*** Opening of Data provided ***

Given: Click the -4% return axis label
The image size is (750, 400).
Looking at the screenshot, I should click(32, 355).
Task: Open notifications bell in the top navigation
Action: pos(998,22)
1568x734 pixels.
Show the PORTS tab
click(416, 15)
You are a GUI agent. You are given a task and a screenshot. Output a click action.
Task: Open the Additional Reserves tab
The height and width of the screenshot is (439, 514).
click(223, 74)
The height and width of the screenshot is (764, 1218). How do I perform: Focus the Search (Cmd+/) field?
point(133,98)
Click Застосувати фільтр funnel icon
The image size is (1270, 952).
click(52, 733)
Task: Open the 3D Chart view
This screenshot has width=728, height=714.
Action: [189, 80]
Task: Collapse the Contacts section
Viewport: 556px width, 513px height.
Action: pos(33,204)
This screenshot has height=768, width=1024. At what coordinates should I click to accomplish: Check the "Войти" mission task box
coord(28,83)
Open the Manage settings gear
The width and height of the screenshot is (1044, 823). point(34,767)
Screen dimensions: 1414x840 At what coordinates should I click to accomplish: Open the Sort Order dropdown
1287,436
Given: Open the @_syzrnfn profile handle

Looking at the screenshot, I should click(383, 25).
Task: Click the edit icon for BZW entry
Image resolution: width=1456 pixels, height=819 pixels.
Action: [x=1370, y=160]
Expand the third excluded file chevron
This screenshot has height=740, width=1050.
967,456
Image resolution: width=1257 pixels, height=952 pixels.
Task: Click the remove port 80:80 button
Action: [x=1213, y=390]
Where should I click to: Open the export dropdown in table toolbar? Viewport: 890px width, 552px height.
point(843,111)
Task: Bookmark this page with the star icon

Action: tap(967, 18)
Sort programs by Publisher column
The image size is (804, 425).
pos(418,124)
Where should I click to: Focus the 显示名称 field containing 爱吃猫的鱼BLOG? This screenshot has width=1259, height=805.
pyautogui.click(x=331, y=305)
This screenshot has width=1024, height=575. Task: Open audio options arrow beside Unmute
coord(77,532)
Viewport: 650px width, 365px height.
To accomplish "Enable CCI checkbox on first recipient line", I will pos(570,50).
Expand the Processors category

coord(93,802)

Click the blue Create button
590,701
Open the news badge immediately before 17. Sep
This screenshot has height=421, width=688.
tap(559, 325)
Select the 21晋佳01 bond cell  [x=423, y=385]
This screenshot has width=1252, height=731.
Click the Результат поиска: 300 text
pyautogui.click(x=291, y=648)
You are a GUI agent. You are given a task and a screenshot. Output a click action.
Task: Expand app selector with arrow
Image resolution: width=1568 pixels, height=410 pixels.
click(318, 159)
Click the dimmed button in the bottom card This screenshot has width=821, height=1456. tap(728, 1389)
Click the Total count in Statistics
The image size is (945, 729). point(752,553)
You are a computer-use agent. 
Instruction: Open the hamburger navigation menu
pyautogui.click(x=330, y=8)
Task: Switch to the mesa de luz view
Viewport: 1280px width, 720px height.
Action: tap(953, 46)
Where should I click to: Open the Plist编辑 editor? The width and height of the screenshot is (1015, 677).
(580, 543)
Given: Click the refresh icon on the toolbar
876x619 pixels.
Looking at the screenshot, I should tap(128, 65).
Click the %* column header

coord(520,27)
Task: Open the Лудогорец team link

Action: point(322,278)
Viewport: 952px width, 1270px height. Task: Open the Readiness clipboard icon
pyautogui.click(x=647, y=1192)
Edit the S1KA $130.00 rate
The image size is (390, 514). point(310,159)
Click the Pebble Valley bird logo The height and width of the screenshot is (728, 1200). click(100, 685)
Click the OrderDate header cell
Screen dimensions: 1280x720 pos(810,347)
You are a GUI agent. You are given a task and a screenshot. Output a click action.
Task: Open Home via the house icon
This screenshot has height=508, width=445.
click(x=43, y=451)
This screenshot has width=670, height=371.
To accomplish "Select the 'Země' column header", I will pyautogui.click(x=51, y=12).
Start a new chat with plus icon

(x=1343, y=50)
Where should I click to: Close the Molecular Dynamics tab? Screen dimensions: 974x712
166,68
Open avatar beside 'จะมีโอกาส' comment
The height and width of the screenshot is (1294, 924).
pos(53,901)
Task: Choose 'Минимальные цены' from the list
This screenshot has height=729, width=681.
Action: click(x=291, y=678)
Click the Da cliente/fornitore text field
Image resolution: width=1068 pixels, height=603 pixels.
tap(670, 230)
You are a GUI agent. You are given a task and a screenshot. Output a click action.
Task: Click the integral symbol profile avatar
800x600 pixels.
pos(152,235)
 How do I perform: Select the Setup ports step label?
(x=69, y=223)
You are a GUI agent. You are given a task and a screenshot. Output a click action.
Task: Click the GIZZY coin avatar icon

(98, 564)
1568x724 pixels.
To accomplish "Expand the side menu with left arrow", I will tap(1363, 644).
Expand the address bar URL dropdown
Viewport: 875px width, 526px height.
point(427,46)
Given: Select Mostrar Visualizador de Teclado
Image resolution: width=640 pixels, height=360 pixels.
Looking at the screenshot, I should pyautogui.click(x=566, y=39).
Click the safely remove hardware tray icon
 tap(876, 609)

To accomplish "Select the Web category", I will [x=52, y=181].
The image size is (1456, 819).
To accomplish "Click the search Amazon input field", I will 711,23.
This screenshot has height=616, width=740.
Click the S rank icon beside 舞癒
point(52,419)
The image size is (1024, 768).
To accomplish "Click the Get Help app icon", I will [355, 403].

*** Close of Data provided ***

▶ What you need to do
Every record needs to be reproduced exactly, with none skipped.

▶ Answer to the exercise
Given: Click the -4% return axis label
The image size is (750, 400).
Looking at the screenshot, I should click(32, 355).
Task: Open notifications bell in the top navigation
Action: pos(998,22)
1568x734 pixels.
Show the PORTS tab
click(416, 15)
You are a GUI agent. You are given a task and a screenshot. Output a click action.
Task: Open the Additional Reserves tab
The height and width of the screenshot is (439, 514).
click(223, 74)
The height and width of the screenshot is (764, 1218). How do I perform: Focus the Search (Cmd+/) field?
point(133,98)
Click Застосувати фільтр funnel icon
The image size is (1270, 952).
click(52, 733)
Task: Open the 3D Chart view
This screenshot has width=728, height=714.
Action: [189, 80]
Task: Collapse the Contacts section
Viewport: 556px width, 513px height.
Action: pos(33,204)
This screenshot has height=768, width=1024. At what coordinates should I click to accomplish: Check the "Войти" mission task box
coord(28,83)
Open the Manage settings gear
The width and height of the screenshot is (1044, 823). point(34,767)
Screen dimensions: 1414x840 At what coordinates should I click to accomplish: Open the Sort Order dropdown
1287,436
Given: Open the @_syzrnfn profile handle

Looking at the screenshot, I should click(383, 25).
Task: Click the edit icon for BZW entry
Image resolution: width=1456 pixels, height=819 pixels.
Action: [x=1370, y=160]
Expand the third excluded file chevron
This screenshot has height=740, width=1050.
967,456
Image resolution: width=1257 pixels, height=952 pixels.
Task: Click the remove port 80:80 button
Action: [x=1213, y=390]
Where should I click to: Open the export dropdown in table toolbar? Viewport: 890px width, 552px height.
point(843,111)
Task: Bookmark this page with the star icon

Action: tap(967, 18)
Sort programs by Publisher column
The image size is (804, 425).
pos(418,124)
Where should I click to: Focus the 显示名称 field containing 爱吃猫的鱼BLOG? This screenshot has width=1259, height=805.
pyautogui.click(x=331, y=305)
This screenshot has width=1024, height=575. Task: Open audio options arrow beside Unmute
coord(77,532)
Viewport: 650px width, 365px height.
To accomplish "Enable CCI checkbox on first recipient line", I will pos(570,50).
Expand the Processors category

coord(93,802)

Click the blue Create button
590,701
Open the news badge immediately before 17. Sep
This screenshot has height=421, width=688.
tap(559, 325)
Select the 21晋佳01 bond cell  [x=423, y=385]
This screenshot has width=1252, height=731.
Click the Результат поиска: 300 text
pyautogui.click(x=291, y=648)
You are a GUI agent. You are given a task and a screenshot. Output a click action.
Task: Expand app selector with arrow
Image resolution: width=1568 pixels, height=410 pixels.
click(318, 159)
Click the dimmed button in the bottom card This screenshot has width=821, height=1456. tap(728, 1389)
Click the Total count in Statistics
The image size is (945, 729). point(752,553)
You are a computer-use agent. 
Instruction: Open the hamburger navigation menu
pyautogui.click(x=330, y=8)
Task: Switch to the mesa de luz view
Viewport: 1280px width, 720px height.
Action: tap(953, 46)
Where should I click to: Open the Plist编辑 editor? The width and height of the screenshot is (1015, 677).
(580, 543)
Given: Click the refresh icon on the toolbar
876x619 pixels.
Looking at the screenshot, I should tap(128, 65).
Click the %* column header

coord(520,27)
Task: Open the Лудогорец team link

Action: point(322,278)
Viewport: 952px width, 1270px height. Task: Open the Readiness clipboard icon
pyautogui.click(x=647, y=1192)
Edit the S1KA $130.00 rate
The image size is (390, 514). point(310,159)
Click the Pebble Valley bird logo The height and width of the screenshot is (728, 1200). click(100, 685)
Click the OrderDate header cell
Screen dimensions: 1280x720 pos(810,347)
You are a GUI agent. You are given a task and a screenshot. Output a click action.
Task: Open Home via the house icon
This screenshot has height=508, width=445.
click(x=43, y=451)
This screenshot has width=670, height=371.
To accomplish "Select the 'Země' column header", I will pyautogui.click(x=51, y=12).
Start a new chat with plus icon

(x=1343, y=50)
Where should I click to: Close the Molecular Dynamics tab? Screen dimensions: 974x712
166,68
Open avatar beside 'จะมีโอกาส' comment
The height and width of the screenshot is (1294, 924).
pos(53,901)
Task: Choose 'Минимальные цены' from the list
This screenshot has height=729, width=681.
Action: click(x=291, y=678)
Click the Da cliente/fornitore text field
Image resolution: width=1068 pixels, height=603 pixels.
tap(670, 230)
You are a GUI agent. You are given a task and a screenshot. Output a click action.
Task: Click the integral symbol profile avatar
800x600 pixels.
pos(152,235)
 How do I perform: Select the Setup ports step label?
(x=69, y=223)
You are a GUI agent. You are given a task and a screenshot. Output a click action.
Task: Click the GIZZY coin avatar icon

(98, 564)
1568x724 pixels.
To accomplish "Expand the side menu with left arrow", I will tap(1363, 644).
Expand the address bar URL dropdown
Viewport: 875px width, 526px height.
point(427,46)
Given: Select Mostrar Visualizador de Teclado
Image resolution: width=640 pixels, height=360 pixels.
Looking at the screenshot, I should pyautogui.click(x=566, y=39).
Click the safely remove hardware tray icon
 tap(876, 609)

To accomplish "Select the Web category", I will [x=52, y=181].
The image size is (1456, 819).
To accomplish "Click the search Amazon input field", I will 711,23.
This screenshot has height=616, width=740.
Click the S rank icon beside 舞癒
point(52,419)
The image size is (1024, 768).
To accomplish "Click the Get Help app icon", I will [355, 403].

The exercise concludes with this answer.